Move superseded versions to a secure archive rather than deleting them. The history of how your stakeholder engagement evolved can matter during post-project reviews, audits, or disputes. For public companies, the Sarbanes-Oxley Act requires retention of records relevant to audits and financial reviews for seven years after the audit concludes.3Securities and Exchange Commission. 17 CFR Part 210 – Retention of Records Relevant to Audits and Reviews Even if your stakeholder register is not itself an audit workpaper, keeping it for at least that long is a reasonable baseline when the project touches financial reporting.

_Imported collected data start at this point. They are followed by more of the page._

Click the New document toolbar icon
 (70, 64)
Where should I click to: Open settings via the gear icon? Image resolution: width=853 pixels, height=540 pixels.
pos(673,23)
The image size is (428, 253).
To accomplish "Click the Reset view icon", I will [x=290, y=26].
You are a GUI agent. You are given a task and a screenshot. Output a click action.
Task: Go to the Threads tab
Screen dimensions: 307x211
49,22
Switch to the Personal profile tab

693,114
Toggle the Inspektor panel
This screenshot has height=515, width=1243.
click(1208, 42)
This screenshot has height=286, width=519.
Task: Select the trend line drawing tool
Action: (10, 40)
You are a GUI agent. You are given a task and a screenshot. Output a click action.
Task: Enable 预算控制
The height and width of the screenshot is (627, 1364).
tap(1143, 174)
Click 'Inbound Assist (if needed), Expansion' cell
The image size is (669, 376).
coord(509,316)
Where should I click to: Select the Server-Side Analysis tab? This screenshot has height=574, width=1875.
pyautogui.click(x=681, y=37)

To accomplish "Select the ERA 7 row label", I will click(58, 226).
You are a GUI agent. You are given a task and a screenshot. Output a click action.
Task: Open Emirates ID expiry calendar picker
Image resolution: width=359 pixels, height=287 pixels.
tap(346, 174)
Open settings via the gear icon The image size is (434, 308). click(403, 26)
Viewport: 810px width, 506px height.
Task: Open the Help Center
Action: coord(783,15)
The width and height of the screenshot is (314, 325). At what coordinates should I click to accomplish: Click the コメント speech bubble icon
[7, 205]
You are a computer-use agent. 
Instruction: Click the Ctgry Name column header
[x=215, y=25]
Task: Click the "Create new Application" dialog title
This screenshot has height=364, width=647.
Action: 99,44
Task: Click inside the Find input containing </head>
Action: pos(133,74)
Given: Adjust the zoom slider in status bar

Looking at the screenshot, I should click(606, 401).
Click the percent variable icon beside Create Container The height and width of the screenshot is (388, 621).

If your organization faces a lawsuit or reasonably expects one, you must suspend any routine deletion schedule that would destroy stakeholder register versions. The duty to preserve evidence kicks in as soon as litigation is reasonably anticipated — not when a complaint is formally filed. Trigger events include receiving a demand letter, a formal complaint, or even informal communications that suggest a dispute is brewing. Once that duty attaches, automated deletion policies must stop, and older register versions become part of the documents you are legally required to preserve. Failing to preserve them can result in sanctions ranging from adverse jury instructions to dismissal of claims.
A well-maintained stakeholder register does more than organize communication. It also creates a paper trail showing that leadership considered the interests of affected parties when making decisions — which matters if those decisions are ever challenged.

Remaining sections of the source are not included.